For some at least, the riots, burnings, and sackings of embassies and foreign businesses have a purpose that goes beyond an expression of anger over perceived insults to the Prophet. They seek, at minimum, to create an environment in which self censorship will replace robust debate in matters regarding fundamental issues of international affairs and public policy. Beyond this objective, some seek to enshrine in international agreements demands to curb "blasphemy" or "hate speech." These are pernicious and dangerous arguments. Such efforts must be seen for what they really are: efforts to de-legitimize free speech through international regulation. Freedom House has opposed such efforts in the past, and will do so again now and in the future.
It is essential that those who cherish democratic freedoms recognize the stakes in this controversy. The adversaries of freedom of expression have resorted to demagoguery, scare tactics, and violence to advance their cause. The democratic world, curiously, has responded with confusion, bewilderment, and in some cases a lack of intellectual clarity. Freedom House is especially concerned about statements of vacillation and compromise voiced by government leaders, commentators, and even advocates of civil liberties from the United States and other democracies.
Freedom House also rejects the claim, mounted by some even in the democratic world, that in an increasingly interdependent world, the commitment to freedom of expression must be modified to ensure that religious or national sensitivities are never challenged.

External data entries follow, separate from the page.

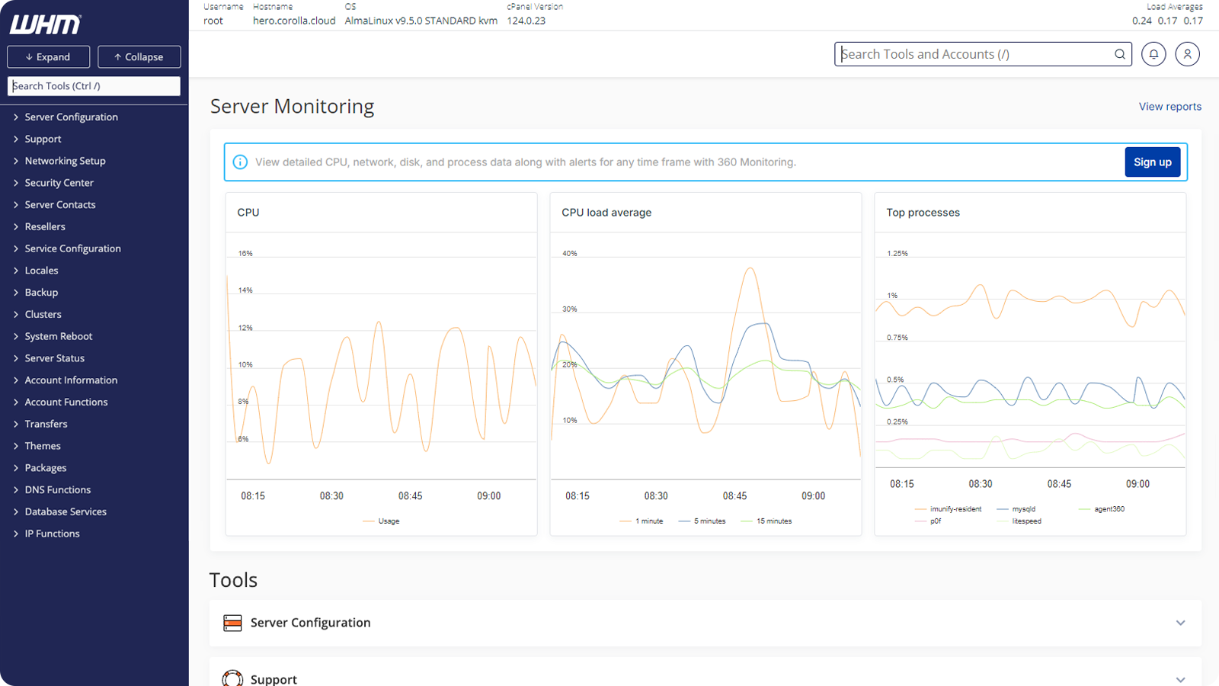This screenshot has height=686, width=1219.
Task: Open Account Information sidebar menu
Action: [x=71, y=380]
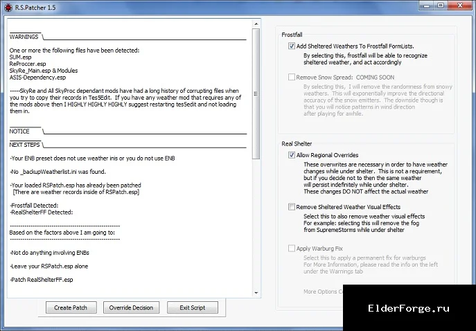Screen dimensions: 476x331
Task: Switch to the WARNINGS tab
Action: [24, 37]
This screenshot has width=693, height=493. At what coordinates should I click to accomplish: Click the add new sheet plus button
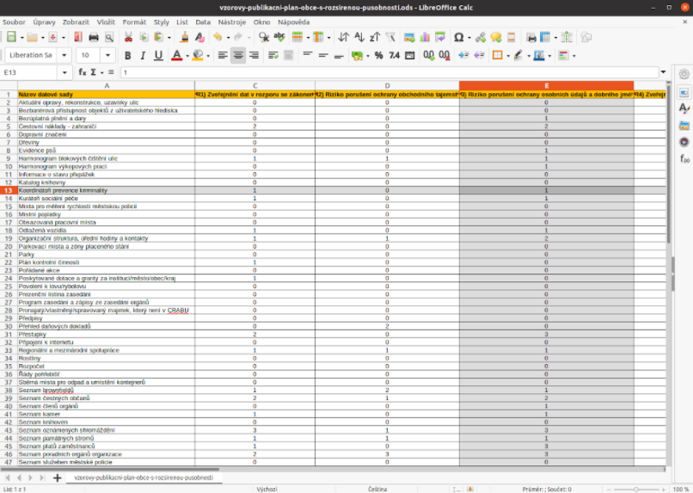click(x=58, y=477)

While it is true that the round-the-clock, global nature of public discourse and news reporting places additional burdens on the press to ensure accuracy and to consider tone, it also requires that the democracies remain steadfast in their commitment to fundamental principles. There are, after all, millions who live under dictatorship and repression who yearn and courageously advocate for the freedoms, including freedom of speech and freedom of religion, that we enjoy as a matter of course. For democrats to fail to stand firmly behind a basic value like freedom of expression in their own societies would send a devastating message to those involved in the struggle for freedom under oppressive conditions.
Finally, Freedom House recognizes that, under current international conditions, a controversy involving the deepest feelings of the world's Muslim population poses extraordinary challenges to any discussion about the role of the press in the non-Muslim world. In its political analysis and commentary, Freedom House has for more than three decades consistently proceeded on the basis of respect for the Muslim faith. At the same time, we have been just as consistent in speaking of the lack of freedom and denial of rights that plagues Middle East societies and in placing principal blame for this freedom deficiency on autocratic ruling elites and extremist religious movements - the very same leaders and forces who have played the most insidious role in the cartoon controversy.
We at Freedom House are persuaded that a resolution to the issues raised by the publication of the cartoons can emerge only from a dialogue that combines sensitivity and common sense with intellectual honesty and candor, and that is anchored on a firm commitment on all sides to an absolute support for freedom of expression.